💫8💫
Redanti kaget saat baru saja sampai di depan rumahnya, ia melihat sosok Abdi di depan pagarnya. Redanti turun dari mobilnya, mendekati Abdi yang mencoba menghalanginya masuk ke dalam rumahnya dengan cara tak bergerak tetap di tempat ia berdiri.
"Dari mana Mas tahu kalo ini rumahku? Ngapain juga malam-malam ke sini?"
Abdi diam tak bersuara, ia tatap wanita sangat ingin ia cium karena menahan marah sejak tadi membuat energinya terkuras habis, Neta yang ia marah-marahi malah tak tahu diri semakin melecehkannya dengan sebutan duda alay.
Redanti semakin mendekatkan wajahnya ke wajah Abdi meski ia tahu tak akan sampai, laki-laki tinggi tegap di hadapannya membuat ia mendongak untuk menatap tepat ke manik mata Abdi, ia marah karena Abdi tak menghiraukan pertanyaannya.
"Mau apa ke sini malam-malam?" tanya Redanti lagi.
"Aku yang harusnya bertanya, apa pantas wanita baru sampai rumah jam segini?" sahut Abdi tak mau kalah.
"Nggak ada urusannya sama Mas, kita sudah cerai."
"Jadi urusanku sejak kita bertemu lagi, aku yakin Allah mengembalikan rusukku yang hampir saja hilang jadi dengarkan Ca apapun yang jadi urusanmu kini jadi urusanku."
Redanti semakin marah, ia mengingat lagi masa-masa sulit saat Abdi mengabaikannya.
Redanti semakin mendekatkan badannya pada Abdi. Ia tatap laki-laki yang masih sangat ia cintai tapi juga sangat ia benci.
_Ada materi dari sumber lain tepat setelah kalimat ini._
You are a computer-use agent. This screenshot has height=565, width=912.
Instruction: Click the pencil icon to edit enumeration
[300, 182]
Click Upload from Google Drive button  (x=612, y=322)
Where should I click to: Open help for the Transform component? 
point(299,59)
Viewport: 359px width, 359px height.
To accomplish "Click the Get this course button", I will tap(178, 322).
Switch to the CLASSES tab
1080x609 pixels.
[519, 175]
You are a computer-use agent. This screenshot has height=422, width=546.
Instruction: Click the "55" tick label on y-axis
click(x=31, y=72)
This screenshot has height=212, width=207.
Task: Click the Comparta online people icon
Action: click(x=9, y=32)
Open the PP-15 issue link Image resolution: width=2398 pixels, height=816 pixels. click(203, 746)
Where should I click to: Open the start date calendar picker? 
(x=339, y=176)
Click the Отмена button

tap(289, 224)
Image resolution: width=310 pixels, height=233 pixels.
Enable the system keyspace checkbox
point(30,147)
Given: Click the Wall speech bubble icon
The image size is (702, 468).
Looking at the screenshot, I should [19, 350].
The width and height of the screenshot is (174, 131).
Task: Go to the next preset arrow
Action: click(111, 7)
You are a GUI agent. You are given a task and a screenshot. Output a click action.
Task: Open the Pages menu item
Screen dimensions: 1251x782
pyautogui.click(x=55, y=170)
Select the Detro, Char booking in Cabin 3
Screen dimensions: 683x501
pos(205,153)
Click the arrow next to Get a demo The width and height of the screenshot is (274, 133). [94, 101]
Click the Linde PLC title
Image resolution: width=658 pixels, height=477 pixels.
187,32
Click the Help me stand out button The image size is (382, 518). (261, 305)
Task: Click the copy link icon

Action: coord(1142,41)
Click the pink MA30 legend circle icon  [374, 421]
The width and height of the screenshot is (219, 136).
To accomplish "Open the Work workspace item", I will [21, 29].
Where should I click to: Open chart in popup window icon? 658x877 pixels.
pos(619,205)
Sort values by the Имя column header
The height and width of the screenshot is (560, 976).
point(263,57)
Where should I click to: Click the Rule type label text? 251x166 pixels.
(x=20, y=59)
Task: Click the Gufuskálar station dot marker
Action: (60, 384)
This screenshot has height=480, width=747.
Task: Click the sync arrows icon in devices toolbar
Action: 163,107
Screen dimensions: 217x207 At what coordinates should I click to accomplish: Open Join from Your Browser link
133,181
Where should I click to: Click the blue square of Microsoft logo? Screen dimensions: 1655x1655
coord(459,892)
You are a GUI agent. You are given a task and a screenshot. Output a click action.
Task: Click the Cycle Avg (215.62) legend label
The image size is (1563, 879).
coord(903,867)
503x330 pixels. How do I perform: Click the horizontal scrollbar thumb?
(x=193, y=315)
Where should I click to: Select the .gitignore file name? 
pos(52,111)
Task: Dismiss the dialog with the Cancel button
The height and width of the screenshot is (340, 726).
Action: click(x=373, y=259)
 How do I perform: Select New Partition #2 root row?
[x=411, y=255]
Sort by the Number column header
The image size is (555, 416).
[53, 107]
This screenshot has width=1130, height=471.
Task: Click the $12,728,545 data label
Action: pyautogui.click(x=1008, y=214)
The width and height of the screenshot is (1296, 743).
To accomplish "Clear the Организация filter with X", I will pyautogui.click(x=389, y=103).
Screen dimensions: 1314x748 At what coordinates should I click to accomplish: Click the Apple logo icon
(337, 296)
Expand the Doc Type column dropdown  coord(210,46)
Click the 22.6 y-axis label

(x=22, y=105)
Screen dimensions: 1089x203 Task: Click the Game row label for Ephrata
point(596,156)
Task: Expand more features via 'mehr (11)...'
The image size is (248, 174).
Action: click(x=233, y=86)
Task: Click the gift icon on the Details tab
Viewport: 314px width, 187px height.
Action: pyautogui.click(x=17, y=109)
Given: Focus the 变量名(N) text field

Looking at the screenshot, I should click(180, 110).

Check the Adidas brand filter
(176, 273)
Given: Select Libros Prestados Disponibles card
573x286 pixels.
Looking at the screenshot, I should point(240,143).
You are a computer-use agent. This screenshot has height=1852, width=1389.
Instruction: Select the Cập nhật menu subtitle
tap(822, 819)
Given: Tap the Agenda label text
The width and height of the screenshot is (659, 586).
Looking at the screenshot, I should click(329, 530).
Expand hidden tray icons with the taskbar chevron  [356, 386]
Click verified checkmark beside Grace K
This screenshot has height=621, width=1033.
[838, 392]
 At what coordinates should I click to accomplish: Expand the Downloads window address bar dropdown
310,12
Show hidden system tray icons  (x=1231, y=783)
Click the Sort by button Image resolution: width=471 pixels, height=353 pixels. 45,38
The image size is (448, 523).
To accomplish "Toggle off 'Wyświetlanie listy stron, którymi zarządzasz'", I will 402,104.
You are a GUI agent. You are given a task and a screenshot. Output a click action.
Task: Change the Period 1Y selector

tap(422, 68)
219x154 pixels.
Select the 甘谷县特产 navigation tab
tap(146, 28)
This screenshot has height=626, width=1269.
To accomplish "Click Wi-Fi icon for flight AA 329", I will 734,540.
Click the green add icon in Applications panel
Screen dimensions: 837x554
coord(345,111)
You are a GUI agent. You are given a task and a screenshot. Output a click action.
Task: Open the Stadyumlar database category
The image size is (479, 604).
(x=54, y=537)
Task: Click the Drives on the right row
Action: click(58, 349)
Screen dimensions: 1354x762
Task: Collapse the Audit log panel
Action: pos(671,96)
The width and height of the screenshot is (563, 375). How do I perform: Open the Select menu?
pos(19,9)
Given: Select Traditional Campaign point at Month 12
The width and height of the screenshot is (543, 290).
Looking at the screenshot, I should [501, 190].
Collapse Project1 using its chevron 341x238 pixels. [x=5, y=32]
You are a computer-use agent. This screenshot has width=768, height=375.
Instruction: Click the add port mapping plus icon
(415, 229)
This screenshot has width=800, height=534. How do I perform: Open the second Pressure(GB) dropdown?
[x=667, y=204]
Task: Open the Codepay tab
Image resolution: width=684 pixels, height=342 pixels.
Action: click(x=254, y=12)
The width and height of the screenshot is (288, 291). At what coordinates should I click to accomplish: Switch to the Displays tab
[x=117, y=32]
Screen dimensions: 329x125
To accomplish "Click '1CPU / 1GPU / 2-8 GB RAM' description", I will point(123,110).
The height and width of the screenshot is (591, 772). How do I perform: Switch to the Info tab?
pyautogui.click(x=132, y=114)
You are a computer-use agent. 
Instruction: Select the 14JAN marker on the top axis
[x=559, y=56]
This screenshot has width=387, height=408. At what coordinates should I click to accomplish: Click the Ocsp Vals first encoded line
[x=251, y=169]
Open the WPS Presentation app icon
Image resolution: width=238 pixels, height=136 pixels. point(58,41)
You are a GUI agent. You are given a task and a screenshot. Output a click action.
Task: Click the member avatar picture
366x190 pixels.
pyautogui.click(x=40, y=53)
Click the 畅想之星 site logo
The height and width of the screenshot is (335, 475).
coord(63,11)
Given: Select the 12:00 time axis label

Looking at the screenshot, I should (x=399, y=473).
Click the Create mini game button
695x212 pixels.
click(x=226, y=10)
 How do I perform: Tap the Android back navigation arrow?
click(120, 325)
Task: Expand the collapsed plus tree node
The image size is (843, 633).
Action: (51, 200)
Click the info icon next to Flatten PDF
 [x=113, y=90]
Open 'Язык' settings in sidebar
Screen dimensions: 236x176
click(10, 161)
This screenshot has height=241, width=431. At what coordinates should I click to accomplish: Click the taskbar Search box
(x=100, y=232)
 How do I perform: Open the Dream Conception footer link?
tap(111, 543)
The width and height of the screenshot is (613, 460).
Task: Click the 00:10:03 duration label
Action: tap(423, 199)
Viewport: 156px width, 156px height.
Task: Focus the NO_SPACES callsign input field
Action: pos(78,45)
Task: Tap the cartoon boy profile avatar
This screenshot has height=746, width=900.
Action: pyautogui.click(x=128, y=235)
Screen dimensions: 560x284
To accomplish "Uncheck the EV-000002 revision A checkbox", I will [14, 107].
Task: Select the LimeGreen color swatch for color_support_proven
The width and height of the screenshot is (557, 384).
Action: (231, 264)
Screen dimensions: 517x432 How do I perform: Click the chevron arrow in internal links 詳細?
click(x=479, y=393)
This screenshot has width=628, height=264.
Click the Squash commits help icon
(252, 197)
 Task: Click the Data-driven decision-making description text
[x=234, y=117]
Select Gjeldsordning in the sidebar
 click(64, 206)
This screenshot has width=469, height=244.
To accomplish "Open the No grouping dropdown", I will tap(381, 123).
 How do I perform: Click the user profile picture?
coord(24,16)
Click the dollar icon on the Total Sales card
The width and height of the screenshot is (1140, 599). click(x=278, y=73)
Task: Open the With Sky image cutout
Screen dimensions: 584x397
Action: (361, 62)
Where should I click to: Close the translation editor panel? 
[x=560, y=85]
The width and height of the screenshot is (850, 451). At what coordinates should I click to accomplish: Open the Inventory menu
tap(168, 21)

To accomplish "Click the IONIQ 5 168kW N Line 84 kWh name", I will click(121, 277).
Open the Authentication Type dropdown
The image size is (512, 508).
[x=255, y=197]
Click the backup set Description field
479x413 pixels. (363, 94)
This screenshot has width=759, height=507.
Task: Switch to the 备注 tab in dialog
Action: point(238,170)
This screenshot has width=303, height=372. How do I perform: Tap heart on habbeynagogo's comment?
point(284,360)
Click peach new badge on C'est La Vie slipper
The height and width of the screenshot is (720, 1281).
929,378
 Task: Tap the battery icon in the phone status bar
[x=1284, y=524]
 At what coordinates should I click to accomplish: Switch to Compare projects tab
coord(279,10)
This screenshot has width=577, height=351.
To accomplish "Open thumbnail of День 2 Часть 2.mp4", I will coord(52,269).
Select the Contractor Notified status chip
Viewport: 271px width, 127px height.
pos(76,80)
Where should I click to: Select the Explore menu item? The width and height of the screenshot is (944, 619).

"Kenapa sekarang Mas gigih ingin mendapatkan aku lagi? Mengapa tidak dulu Mas pertahankan aku? Mas tahu nggak aku menahan sakit karena orang yang aku cintai tak cukup berusaha mempertahankan aku hingga ... eeemmmmpphhh ..."
Abdi meraup bibir Redanti, ia dekap tubuh kecil di hadapannya, Redanti berusaha melepaskan diri dari dekapan Abdi tapi apalah arti kekuatan wanita. Saat Redanti tak lagi melawan, Abdi semakin menekan tengkuk wanita yang ia cintai dan memperdalam ciumannya.
Dari seberang jalan, Lanang menatap keduanya dengan tatapan nanar, ia segera menyusul Redanti saat makanan yang sejak awal ingin ibunya suguhkan tapi tak satupun disentuh Redanti hingga akhirnya makanan itu dijadikan satu dalam boks dan ternyata tertinggal, Lanang berniat mengantarkan makanan itu tapi malah yang ia dapatkan pemandangan yang menyesakkan dadanya.
Lanang mengembuskan napas dengan kuat, memejamkan matanya dan melanjutkan mengemudi meski ia tak tahu harus ke mana.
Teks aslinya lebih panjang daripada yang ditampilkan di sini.